Sarah-Louise Young salutes and sends up the legendary 'Wuthering Heights' at London's Soho Theatre.

By Will Stroude

Words: Simon Button; Images: Steve Ullathorne

When Kate Bush made her triumphant return to the concert stage in 2014, she notched up a record-breaking 22 nights at the Hammersmith Apollo. Paying homage to her idol in An Evening Without Kate Bush at the Soho Theatre, Sarah-Louise Young falls just short of that milestone with a tally of 18 shows.

And what a show An Evening Without is. Scaling the wuthering heights of Kate’s remarkable career, it’s far from being one of those pub singalongs with someone who looks a bit like George Michael or Robbie Williams and sounds sort-of like them if you factor in the din of hen party banter and clunking wine glasses.

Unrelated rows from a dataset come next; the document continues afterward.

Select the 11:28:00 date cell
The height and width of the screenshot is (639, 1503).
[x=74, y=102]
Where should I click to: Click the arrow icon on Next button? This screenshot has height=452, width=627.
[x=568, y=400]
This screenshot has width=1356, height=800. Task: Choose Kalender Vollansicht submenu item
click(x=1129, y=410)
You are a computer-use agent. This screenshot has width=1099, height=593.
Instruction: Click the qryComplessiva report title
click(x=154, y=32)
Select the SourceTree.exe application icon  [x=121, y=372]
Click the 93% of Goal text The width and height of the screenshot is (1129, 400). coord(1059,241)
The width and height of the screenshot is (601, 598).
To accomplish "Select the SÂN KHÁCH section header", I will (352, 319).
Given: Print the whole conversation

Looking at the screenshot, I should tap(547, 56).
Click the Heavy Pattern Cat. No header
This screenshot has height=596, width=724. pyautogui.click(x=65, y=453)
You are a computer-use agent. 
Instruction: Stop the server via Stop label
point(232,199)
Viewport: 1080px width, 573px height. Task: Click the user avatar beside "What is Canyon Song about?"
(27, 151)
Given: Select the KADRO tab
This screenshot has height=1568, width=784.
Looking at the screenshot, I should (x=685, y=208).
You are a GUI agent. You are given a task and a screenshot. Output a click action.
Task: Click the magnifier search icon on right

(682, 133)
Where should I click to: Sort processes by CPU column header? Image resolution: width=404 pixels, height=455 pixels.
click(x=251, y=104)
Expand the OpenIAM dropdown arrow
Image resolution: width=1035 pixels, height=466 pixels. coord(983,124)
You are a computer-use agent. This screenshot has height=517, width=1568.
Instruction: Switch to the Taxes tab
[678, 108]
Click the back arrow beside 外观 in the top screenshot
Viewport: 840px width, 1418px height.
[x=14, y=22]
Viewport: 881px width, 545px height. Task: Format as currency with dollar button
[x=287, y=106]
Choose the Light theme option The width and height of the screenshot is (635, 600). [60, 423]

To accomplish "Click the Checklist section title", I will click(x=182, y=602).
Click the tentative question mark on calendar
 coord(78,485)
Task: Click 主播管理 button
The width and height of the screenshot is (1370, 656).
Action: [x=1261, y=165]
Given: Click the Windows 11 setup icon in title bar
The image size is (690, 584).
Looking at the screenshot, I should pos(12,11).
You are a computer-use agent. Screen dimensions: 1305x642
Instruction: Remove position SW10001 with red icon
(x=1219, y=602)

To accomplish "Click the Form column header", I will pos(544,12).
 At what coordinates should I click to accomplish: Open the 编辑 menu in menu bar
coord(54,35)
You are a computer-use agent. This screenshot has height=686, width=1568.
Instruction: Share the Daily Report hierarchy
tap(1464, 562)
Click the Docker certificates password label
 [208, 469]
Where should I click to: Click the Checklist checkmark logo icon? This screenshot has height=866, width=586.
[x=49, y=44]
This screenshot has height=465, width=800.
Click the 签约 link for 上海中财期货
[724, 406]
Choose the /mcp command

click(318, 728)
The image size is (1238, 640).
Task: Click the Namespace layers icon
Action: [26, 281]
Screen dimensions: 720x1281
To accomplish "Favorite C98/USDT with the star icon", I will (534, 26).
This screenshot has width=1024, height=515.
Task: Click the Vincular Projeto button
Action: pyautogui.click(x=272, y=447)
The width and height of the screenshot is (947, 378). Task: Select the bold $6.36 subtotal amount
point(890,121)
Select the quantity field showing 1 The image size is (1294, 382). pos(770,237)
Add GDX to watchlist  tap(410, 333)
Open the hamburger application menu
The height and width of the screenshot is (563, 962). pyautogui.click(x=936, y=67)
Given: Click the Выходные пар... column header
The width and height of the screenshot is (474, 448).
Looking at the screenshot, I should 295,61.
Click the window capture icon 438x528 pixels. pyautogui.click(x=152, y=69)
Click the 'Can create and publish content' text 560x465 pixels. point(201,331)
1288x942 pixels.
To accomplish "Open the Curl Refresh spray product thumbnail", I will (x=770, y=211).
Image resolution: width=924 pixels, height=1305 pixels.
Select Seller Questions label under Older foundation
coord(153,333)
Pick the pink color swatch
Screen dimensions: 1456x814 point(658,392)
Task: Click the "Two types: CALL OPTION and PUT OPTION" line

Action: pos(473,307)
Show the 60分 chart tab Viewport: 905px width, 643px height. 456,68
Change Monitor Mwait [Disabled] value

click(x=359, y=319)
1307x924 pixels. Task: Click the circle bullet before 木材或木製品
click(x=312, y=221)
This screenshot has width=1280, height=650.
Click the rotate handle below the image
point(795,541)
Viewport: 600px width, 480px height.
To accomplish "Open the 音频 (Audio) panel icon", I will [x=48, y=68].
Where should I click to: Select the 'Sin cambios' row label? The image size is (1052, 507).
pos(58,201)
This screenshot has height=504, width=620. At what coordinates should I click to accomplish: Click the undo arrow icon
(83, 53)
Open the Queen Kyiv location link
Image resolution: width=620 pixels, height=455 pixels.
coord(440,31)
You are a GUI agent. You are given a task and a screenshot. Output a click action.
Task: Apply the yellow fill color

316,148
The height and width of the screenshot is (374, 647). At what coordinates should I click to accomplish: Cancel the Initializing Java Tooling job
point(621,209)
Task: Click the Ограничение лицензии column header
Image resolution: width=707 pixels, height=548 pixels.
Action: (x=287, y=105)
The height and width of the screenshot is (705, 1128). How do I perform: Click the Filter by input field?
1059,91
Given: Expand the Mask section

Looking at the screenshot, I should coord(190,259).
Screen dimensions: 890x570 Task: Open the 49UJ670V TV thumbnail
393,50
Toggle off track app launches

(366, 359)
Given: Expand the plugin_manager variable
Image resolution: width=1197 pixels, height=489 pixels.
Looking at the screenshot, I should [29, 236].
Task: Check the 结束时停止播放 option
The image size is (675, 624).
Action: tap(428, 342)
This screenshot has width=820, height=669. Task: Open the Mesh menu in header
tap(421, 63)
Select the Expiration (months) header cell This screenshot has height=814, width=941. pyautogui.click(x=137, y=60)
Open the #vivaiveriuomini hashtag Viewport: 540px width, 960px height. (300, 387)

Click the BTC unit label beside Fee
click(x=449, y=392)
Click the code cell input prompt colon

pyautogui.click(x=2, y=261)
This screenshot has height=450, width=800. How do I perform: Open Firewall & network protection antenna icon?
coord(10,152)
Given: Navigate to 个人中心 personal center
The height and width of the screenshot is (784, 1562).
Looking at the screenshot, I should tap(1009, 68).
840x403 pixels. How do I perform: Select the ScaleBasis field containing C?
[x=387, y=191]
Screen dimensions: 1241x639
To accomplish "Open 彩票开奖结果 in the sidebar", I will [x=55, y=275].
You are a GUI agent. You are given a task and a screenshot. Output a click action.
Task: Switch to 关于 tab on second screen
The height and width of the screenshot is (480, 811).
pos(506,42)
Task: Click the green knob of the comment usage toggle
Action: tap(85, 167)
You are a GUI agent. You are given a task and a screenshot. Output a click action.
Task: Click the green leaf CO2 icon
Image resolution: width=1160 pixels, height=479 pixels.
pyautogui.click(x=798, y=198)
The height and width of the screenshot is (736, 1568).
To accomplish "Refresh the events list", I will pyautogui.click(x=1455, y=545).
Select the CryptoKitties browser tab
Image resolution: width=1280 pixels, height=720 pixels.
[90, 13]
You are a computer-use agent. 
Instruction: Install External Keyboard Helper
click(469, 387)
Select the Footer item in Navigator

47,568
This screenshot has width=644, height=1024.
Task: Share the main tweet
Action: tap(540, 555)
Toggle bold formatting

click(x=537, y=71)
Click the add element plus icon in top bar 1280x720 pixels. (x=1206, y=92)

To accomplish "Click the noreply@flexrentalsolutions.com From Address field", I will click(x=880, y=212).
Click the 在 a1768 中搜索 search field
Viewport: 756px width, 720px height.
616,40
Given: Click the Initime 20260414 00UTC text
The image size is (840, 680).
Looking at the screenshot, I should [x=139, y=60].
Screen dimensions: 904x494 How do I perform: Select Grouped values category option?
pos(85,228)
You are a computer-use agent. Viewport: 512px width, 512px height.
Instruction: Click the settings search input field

Dressed in form-fitting leotards and floaty frocks, our hostess looks a lot like Bush and, tackling the tricky likes of ‘Cloudbusting’ and ‘James and the Cold Gun’, does a fair job of nailing her many vocal idiosyncrasies. Her’s is not an impersonation as such, more an approximation of Kate’s weird and wonderful otherness.

Running up the hill of the singer’s unique artistry, the show is also an exploration of what she means to her fans. Sarah-Louise is clearly one of them and she brings the audience in – asking for requests (I asked for ‘Army Dreamers’ and got it) and hauling volunteers on stage to act as backing singers or ‘Don’t Give Up’ dancers.

I first saw her when she performed it for one night only in the tiny crypt theatre at the London Museum of Comedy back in 2019 before taking it to the Edinburgh Fringe, where she wowed ticket-buyers as well as them heavy people known as the critics.

Plans to bring it back to the capital were curtailed by COVID but Sarah-Louise now has a residency in the Soho Theatre’s intimate downstairs auditorium, allowing her to wander through the cabaret-style tables and get up close and personal with an audience who are as much a part of the performance as the lady herself.

Highlights included a crash course in Kate’s signature dance moves, ‘Rubberband Girl’ as a partial singalong, ‘Babushka’ done in Russian and a stirring ‘Running Up That Hill’.

Then she turned the microphone round at the start of ‘Wuthering Heights’ to invite the crowd to take over, capping off a magnificent, mesmerising, funny and heartfelt celebration of this woman’s work. Kate Bush, I’m sure, would be thrilled.